WHAT NEEDS TO BE DONE →
Collect all lines from the listing that include the string "audio".
RECORDS FOR THE EXERCISE: Begin
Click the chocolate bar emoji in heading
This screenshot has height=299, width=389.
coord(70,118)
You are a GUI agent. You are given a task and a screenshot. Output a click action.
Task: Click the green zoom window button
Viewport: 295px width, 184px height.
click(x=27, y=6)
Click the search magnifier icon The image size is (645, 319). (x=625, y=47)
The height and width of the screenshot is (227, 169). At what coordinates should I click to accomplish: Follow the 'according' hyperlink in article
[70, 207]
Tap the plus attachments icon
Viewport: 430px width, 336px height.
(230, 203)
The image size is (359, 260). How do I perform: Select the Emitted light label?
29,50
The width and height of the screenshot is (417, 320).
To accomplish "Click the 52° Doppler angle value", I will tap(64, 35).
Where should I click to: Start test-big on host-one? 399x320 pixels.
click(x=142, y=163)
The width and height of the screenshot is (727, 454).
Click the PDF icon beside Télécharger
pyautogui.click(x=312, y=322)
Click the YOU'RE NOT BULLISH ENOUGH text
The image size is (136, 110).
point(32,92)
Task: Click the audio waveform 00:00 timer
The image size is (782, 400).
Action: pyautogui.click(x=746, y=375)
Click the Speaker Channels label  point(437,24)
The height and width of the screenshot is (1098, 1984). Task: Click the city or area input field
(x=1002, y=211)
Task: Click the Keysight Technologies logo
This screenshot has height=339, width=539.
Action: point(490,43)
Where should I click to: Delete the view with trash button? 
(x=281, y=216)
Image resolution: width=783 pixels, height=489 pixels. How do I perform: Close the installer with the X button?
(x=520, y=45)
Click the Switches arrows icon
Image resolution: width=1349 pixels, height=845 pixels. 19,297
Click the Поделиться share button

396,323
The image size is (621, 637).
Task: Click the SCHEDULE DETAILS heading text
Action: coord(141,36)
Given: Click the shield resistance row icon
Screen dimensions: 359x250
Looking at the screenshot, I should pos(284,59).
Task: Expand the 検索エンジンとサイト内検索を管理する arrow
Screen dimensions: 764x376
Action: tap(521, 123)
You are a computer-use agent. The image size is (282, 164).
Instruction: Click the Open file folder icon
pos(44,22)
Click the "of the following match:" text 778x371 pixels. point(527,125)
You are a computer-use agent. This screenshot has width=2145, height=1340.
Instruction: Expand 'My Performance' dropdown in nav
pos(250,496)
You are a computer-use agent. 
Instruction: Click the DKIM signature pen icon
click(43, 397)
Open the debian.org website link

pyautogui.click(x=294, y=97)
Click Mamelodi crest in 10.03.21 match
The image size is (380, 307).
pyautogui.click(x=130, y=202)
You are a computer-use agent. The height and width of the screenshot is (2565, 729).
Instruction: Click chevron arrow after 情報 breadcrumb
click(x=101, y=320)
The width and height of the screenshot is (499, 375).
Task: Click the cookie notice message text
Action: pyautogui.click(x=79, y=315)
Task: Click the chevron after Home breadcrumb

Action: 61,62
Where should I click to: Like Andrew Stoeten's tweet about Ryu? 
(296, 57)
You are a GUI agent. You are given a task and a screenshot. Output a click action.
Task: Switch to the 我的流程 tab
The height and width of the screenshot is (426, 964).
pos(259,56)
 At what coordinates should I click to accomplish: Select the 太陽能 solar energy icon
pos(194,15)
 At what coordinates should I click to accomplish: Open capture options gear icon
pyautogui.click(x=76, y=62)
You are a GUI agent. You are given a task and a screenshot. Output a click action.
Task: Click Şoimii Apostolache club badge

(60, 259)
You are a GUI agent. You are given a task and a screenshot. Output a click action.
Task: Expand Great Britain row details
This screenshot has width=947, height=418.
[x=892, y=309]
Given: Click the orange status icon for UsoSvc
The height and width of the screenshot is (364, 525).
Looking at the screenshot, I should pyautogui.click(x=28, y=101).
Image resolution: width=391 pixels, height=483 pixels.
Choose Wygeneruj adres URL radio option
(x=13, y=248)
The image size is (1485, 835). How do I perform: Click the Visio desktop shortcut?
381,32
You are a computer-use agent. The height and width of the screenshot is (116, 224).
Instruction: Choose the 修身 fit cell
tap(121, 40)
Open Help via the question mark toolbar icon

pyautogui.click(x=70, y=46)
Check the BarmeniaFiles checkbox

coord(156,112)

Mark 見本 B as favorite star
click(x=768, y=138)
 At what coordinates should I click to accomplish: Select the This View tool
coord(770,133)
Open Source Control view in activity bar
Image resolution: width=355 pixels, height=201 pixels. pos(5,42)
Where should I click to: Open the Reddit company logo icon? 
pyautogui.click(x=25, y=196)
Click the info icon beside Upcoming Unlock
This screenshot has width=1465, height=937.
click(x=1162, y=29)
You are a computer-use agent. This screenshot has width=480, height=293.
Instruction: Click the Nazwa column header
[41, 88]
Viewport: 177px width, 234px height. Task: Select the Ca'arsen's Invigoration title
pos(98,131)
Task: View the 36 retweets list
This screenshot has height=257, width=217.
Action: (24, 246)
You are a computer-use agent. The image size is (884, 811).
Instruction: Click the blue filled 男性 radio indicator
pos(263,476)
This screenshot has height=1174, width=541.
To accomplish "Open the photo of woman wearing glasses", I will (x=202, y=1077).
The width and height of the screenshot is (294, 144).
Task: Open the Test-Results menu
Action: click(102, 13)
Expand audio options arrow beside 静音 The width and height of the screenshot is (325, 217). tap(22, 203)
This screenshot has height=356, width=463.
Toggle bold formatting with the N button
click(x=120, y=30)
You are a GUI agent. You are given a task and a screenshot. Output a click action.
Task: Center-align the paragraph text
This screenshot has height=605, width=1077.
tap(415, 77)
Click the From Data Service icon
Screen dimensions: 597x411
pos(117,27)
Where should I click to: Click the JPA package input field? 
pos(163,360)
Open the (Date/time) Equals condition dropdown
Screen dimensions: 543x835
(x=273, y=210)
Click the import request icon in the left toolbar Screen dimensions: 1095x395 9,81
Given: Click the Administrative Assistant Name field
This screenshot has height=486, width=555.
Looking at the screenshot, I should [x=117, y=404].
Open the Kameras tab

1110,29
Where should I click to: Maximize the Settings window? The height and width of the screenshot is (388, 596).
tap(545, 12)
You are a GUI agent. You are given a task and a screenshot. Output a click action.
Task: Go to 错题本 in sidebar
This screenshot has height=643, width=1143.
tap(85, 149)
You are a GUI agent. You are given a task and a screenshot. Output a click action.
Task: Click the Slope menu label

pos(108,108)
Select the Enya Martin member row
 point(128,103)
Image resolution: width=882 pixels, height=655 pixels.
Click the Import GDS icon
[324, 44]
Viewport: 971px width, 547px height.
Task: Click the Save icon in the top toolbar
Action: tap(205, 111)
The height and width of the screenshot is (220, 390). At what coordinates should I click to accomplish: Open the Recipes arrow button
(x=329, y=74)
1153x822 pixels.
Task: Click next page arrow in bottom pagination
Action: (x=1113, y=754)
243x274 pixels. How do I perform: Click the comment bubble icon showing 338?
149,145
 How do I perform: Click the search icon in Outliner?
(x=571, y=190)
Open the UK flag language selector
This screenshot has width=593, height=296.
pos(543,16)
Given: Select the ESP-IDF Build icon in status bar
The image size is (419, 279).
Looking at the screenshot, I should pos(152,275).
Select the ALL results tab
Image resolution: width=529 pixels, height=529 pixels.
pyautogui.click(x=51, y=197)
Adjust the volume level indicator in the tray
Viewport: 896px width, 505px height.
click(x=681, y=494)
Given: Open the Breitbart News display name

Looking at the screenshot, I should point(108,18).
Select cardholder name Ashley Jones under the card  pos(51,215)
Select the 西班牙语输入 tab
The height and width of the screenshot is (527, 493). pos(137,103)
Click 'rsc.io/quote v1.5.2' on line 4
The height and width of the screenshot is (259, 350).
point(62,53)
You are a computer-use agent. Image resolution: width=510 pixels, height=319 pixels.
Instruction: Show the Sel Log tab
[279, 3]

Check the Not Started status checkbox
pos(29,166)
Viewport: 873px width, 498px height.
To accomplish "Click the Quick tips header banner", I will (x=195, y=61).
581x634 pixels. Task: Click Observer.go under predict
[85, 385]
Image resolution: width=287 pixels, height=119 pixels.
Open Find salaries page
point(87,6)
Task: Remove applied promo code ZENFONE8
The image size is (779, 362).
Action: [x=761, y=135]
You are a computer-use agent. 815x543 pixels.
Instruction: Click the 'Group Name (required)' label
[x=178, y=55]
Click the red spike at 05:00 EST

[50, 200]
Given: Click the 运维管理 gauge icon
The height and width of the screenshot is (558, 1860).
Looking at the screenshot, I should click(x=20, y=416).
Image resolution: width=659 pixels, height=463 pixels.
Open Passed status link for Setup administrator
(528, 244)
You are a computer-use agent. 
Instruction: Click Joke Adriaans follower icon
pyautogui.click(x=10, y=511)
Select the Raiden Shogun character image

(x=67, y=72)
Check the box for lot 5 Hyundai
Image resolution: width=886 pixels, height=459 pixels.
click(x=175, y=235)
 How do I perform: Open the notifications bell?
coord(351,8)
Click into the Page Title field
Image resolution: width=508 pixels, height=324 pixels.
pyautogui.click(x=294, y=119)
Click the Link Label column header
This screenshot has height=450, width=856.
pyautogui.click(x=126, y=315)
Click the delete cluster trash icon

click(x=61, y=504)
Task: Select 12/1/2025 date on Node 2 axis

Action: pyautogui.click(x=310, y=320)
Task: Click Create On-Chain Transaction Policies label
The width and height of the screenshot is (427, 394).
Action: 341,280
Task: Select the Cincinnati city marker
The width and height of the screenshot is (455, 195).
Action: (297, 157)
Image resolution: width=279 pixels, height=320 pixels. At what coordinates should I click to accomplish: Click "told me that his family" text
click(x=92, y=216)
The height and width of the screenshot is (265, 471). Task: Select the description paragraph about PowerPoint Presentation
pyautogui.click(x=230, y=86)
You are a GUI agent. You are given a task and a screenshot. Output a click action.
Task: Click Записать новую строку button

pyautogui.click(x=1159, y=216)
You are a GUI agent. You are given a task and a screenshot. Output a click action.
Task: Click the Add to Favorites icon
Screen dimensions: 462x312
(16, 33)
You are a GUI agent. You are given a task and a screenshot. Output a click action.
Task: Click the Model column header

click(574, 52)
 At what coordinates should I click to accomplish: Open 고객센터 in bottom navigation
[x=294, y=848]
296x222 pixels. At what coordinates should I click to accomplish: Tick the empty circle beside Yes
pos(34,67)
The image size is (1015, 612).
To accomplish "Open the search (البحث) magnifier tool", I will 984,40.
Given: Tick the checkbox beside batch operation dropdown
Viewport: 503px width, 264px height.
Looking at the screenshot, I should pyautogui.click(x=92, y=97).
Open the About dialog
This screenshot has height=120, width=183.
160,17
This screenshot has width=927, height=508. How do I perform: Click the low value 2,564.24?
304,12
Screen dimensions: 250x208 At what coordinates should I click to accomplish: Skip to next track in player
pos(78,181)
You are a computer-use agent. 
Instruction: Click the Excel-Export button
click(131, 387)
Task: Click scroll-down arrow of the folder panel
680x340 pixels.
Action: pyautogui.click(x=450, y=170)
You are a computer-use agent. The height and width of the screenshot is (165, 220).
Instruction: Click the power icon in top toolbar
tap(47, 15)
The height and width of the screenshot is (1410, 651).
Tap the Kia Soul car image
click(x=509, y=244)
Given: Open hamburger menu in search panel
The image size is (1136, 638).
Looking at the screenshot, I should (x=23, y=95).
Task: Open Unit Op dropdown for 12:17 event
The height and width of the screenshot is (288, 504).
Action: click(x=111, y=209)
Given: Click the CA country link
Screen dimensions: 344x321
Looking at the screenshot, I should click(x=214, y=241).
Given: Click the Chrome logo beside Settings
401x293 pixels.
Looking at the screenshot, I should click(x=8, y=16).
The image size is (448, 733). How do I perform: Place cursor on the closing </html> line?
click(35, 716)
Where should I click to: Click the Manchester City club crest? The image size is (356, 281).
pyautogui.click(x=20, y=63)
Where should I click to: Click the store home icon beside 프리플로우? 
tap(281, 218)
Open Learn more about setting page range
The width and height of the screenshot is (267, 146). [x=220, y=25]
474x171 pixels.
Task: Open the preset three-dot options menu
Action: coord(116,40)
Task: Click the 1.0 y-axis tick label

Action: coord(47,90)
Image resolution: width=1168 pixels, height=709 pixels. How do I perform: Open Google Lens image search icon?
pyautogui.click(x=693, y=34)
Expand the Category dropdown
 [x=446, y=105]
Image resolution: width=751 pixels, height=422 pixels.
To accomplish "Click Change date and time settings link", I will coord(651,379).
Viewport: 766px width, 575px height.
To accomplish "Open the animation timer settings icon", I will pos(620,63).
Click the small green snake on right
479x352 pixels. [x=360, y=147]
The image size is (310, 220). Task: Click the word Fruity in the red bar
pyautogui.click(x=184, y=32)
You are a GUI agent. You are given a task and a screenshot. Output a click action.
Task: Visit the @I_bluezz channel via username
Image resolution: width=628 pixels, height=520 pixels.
RECORDS FOR THE EXERCISE: End
TASK OUTPUT →
Task: Click the audio waveform 00:00 timer
Expand audio options arrow beside 静音 The width and height of the screenshot is (325, 217). tap(22, 203)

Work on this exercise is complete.